### Prompt
Copy the records that follow exactly, leaving nothing out.

+++ Record extracts

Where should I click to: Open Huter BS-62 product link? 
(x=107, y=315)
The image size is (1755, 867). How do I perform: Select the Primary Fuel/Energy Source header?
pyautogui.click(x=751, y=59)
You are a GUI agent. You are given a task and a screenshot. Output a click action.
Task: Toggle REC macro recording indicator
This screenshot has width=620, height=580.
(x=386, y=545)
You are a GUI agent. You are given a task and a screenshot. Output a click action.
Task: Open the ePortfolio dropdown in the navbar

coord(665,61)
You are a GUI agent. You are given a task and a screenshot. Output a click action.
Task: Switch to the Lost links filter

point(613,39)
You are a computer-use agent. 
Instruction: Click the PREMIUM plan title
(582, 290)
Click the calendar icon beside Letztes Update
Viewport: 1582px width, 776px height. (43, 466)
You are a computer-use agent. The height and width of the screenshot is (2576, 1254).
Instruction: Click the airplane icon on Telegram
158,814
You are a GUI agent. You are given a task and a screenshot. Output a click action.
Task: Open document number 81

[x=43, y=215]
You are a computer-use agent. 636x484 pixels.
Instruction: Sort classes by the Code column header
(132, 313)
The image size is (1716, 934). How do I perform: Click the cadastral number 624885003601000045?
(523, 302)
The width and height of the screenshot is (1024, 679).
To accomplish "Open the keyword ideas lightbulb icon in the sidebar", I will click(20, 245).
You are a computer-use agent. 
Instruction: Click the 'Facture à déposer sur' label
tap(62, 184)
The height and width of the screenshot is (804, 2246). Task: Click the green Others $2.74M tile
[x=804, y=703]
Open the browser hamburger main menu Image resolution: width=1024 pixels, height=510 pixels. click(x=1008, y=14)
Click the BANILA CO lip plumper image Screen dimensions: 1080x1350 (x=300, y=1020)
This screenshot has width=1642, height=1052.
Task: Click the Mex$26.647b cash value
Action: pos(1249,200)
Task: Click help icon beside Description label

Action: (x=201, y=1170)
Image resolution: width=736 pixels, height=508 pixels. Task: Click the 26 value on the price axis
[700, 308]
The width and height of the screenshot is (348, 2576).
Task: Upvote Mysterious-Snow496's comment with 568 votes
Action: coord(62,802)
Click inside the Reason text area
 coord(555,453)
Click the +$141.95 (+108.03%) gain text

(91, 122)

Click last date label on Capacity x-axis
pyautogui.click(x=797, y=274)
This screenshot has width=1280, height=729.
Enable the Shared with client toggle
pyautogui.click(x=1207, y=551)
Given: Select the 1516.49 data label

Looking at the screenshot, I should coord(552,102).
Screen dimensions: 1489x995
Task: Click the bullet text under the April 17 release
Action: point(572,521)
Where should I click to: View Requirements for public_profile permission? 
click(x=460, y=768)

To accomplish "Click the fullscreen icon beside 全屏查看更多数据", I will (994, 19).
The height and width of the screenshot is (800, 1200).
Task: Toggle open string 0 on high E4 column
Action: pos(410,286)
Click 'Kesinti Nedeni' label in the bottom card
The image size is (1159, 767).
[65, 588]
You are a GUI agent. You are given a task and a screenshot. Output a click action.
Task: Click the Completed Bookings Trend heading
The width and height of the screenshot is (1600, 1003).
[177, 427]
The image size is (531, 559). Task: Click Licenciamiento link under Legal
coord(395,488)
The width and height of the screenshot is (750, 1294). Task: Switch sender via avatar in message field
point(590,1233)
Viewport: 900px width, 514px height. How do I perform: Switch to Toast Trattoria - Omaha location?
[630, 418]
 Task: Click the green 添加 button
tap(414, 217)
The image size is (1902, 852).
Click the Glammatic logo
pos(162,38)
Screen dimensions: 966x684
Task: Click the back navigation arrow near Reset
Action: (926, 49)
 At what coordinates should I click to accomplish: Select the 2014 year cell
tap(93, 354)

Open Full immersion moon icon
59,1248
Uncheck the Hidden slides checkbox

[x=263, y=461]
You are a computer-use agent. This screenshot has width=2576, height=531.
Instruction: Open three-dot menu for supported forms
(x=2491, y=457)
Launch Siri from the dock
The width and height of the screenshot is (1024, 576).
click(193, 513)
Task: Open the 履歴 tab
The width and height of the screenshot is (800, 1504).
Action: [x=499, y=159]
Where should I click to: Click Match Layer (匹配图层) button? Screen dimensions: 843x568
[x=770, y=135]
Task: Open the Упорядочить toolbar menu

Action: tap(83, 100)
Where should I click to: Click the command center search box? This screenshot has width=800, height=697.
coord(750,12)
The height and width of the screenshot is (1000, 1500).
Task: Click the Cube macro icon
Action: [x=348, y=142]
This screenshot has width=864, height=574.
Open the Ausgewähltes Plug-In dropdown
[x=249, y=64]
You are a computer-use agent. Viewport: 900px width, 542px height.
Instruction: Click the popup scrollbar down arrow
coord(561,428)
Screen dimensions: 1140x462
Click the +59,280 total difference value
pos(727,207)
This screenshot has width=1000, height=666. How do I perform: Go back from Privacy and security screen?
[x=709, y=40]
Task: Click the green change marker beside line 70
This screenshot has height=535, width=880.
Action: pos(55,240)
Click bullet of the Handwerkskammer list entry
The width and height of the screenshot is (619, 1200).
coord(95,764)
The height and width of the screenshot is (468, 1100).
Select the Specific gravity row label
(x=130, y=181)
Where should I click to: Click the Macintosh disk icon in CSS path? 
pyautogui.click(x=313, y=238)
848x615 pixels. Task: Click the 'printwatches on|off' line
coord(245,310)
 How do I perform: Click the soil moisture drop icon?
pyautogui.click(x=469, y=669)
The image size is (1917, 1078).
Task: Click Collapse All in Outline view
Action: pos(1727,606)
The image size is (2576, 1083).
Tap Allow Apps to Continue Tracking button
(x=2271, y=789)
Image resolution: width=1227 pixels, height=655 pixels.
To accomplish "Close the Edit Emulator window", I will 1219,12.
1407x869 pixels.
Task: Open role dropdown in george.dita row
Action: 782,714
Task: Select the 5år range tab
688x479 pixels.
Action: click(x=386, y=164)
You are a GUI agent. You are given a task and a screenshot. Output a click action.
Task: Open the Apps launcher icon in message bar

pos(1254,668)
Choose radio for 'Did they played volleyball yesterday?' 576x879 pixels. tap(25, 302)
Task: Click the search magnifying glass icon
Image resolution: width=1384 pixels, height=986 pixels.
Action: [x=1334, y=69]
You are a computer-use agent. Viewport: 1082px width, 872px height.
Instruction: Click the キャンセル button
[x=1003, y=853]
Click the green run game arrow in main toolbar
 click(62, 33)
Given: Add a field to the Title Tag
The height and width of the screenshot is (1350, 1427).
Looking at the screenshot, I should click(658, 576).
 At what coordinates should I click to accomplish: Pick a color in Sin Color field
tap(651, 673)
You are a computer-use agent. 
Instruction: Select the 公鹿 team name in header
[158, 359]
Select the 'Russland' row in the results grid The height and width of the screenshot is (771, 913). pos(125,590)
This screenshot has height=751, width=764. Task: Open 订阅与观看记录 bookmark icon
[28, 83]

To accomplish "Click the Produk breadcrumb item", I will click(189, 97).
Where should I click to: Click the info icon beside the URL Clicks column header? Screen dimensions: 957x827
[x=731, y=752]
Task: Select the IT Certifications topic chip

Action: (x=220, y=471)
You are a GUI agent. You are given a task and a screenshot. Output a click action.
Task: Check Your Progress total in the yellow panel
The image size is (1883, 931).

++++++

### Result of the task
Where should I click to: Open Huter BS-62 product link? 
(x=107, y=315)
The image size is (1755, 867). How do I perform: Select the Primary Fuel/Energy Source header?
pyautogui.click(x=751, y=59)
You are a GUI agent. You are given a task and a screenshot. Output a click action.
Task: Toggle REC macro recording indicator
This screenshot has width=620, height=580.
(x=386, y=545)
You are a GUI agent. You are given a task and a screenshot. Output a click action.
Task: Open the ePortfolio dropdown in the navbar

coord(665,61)
You are a GUI agent. You are given a task and a screenshot. Output a click action.
Task: Switch to the Lost links filter

point(613,39)
You are a computer-use agent. 
Instruction: Click the PREMIUM plan title
(582, 290)
Click the calendar icon beside Letztes Update
Viewport: 1582px width, 776px height. (43, 466)
You are a computer-use agent. The height and width of the screenshot is (2576, 1254).
Instruction: Click the airplane icon on Telegram
158,814
You are a GUI agent. You are given a task and a screenshot. Output a click action.
Task: Open document number 81

[x=43, y=215]
You are a computer-use agent. 636x484 pixels.
Instruction: Sort classes by the Code column header
(132, 313)
The image size is (1716, 934). How do I perform: Click the cadastral number 624885003601000045?
(523, 302)
The width and height of the screenshot is (1024, 679).
To accomplish "Open the keyword ideas lightbulb icon in the sidebar", I will click(20, 245).
You are a computer-use agent. 
Instruction: Click the 'Facture à déposer sur' label
tap(62, 184)
The height and width of the screenshot is (804, 2246). Task: Click the green Others $2.74M tile
[x=804, y=703]
Open the browser hamburger main menu Image resolution: width=1024 pixels, height=510 pixels. click(x=1008, y=14)
Click the BANILA CO lip plumper image Screen dimensions: 1080x1350 (x=300, y=1020)
This screenshot has width=1642, height=1052.
Task: Click the Mex$26.647b cash value
Action: pos(1249,200)
Task: Click help icon beside Description label

Action: (x=201, y=1170)
Image resolution: width=736 pixels, height=508 pixels. Task: Click the 26 value on the price axis
[700, 308]
The width and height of the screenshot is (348, 2576).
Task: Upvote Mysterious-Snow496's comment with 568 votes
Action: coord(62,802)
Click inside the Reason text area
 coord(555,453)
Click the +$141.95 (+108.03%) gain text

(91, 122)

Click last date label on Capacity x-axis
pyautogui.click(x=797, y=274)
This screenshot has width=1280, height=729.
Enable the Shared with client toggle
pyautogui.click(x=1207, y=551)
Given: Select the 1516.49 data label

Looking at the screenshot, I should coord(552,102).
Screen dimensions: 1489x995
Task: Click the bullet text under the April 17 release
Action: point(572,521)
Where should I click to: View Requirements for public_profile permission? 
click(x=460, y=768)

To accomplish "Click the fullscreen icon beside 全屏查看更多数据", I will (994, 19).
The height and width of the screenshot is (800, 1200).
Task: Toggle open string 0 on high E4 column
Action: pos(410,286)
Click 'Kesinti Nedeni' label in the bottom card
The image size is (1159, 767).
[65, 588]
You are a GUI agent. You are given a task and a screenshot. Output a click action.
Task: Click the Completed Bookings Trend heading
The width and height of the screenshot is (1600, 1003).
[177, 427]
The image size is (531, 559). Task: Click Licenciamiento link under Legal
coord(395,488)
The width and height of the screenshot is (750, 1294). Task: Switch sender via avatar in message field
point(590,1233)
Viewport: 900px width, 514px height. How do I perform: Switch to Toast Trattoria - Omaha location?
[630, 418]
 Task: Click the green 添加 button
tap(414, 217)
The image size is (1902, 852).
Click the Glammatic logo
pos(162,38)
Screen dimensions: 966x684
Task: Click the back navigation arrow near Reset
Action: (926, 49)
 At what coordinates should I click to accomplish: Select the 2014 year cell
tap(93, 354)

Open Full immersion moon icon
59,1248
Uncheck the Hidden slides checkbox

[x=263, y=461]
You are a computer-use agent. This screenshot has width=2576, height=531.
Instruction: Open three-dot menu for supported forms
(x=2491, y=457)
Launch Siri from the dock
The width and height of the screenshot is (1024, 576).
click(193, 513)
Task: Open the 履歴 tab
The width and height of the screenshot is (800, 1504).
Action: [x=499, y=159]
Where should I click to: Click Match Layer (匹配图层) button? Screen dimensions: 843x568
[x=770, y=135]
Task: Open the Упорядочить toolbar menu

Action: tap(83, 100)
Where should I click to: Click the command center search box? This screenshot has width=800, height=697.
coord(750,12)
The height and width of the screenshot is (1000, 1500).
Task: Click the Cube macro icon
Action: [x=348, y=142]
This screenshot has width=864, height=574.
Open the Ausgewähltes Plug-In dropdown
[x=249, y=64]
You are a computer-use agent. Viewport: 900px width, 542px height.
Instruction: Click the popup scrollbar down arrow
coord(561,428)
Screen dimensions: 1140x462
Click the +59,280 total difference value
pos(727,207)
This screenshot has width=1000, height=666. How do I perform: Go back from Privacy and security screen?
[x=709, y=40]
Task: Click the green change marker beside line 70
This screenshot has height=535, width=880.
Action: pos(55,240)
Click bullet of the Handwerkskammer list entry
The width and height of the screenshot is (619, 1200).
coord(95,764)
The height and width of the screenshot is (468, 1100).
Select the Specific gravity row label
(x=130, y=181)
Where should I click to: Click the Macintosh disk icon in CSS path? 
pyautogui.click(x=313, y=238)
848x615 pixels. Task: Click the 'printwatches on|off' line
coord(245,310)
 How do I perform: Click the soil moisture drop icon?
pyautogui.click(x=469, y=669)
The image size is (1917, 1078).
Task: Click Collapse All in Outline view
Action: pos(1727,606)
The image size is (2576, 1083).
Tap Allow Apps to Continue Tracking button
(x=2271, y=789)
Image resolution: width=1227 pixels, height=655 pixels.
To accomplish "Close the Edit Emulator window", I will 1219,12.
1407x869 pixels.
Task: Open role dropdown in george.dita row
Action: 782,714
Task: Select the 5år range tab
688x479 pixels.
Action: click(x=386, y=164)
You are a GUI agent. You are given a task and a screenshot. Output a click action.
Task: Open the Apps launcher icon in message bar

pos(1254,668)
Choose radio for 'Did they played volleyball yesterday?' 576x879 pixels. tap(25, 302)
Task: Click the search magnifying glass icon
Image resolution: width=1384 pixels, height=986 pixels.
Action: [x=1334, y=69]
You are a computer-use agent. Viewport: 1082px width, 872px height.
Instruction: Click the キャンセル button
[x=1003, y=853]
Click the green run game arrow in main toolbar
 click(62, 33)
Given: Add a field to the Title Tag
The height and width of the screenshot is (1350, 1427).
Looking at the screenshot, I should click(658, 576).
 At what coordinates should I click to accomplish: Pick a color in Sin Color field
tap(651, 673)
You are a computer-use agent. 
Instruction: Select the 公鹿 team name in header
[158, 359]
Select the 'Russland' row in the results grid The height and width of the screenshot is (771, 913). pos(125,590)
This screenshot has height=751, width=764. Task: Open 订阅与观看记录 bookmark icon
[28, 83]

To accomplish "Click the Produk breadcrumb item", I will click(189, 97).
Where should I click to: Click the info icon beside the URL Clicks column header? Screen dimensions: 957x827
[x=731, y=752]
Task: Select the IT Certifications topic chip

Action: (x=220, y=471)
You are a GUI agent. You are given a task and a screenshot. Output a click action.
Task: Check Your Progress total in the yellow panel
The image size is (1883, 931).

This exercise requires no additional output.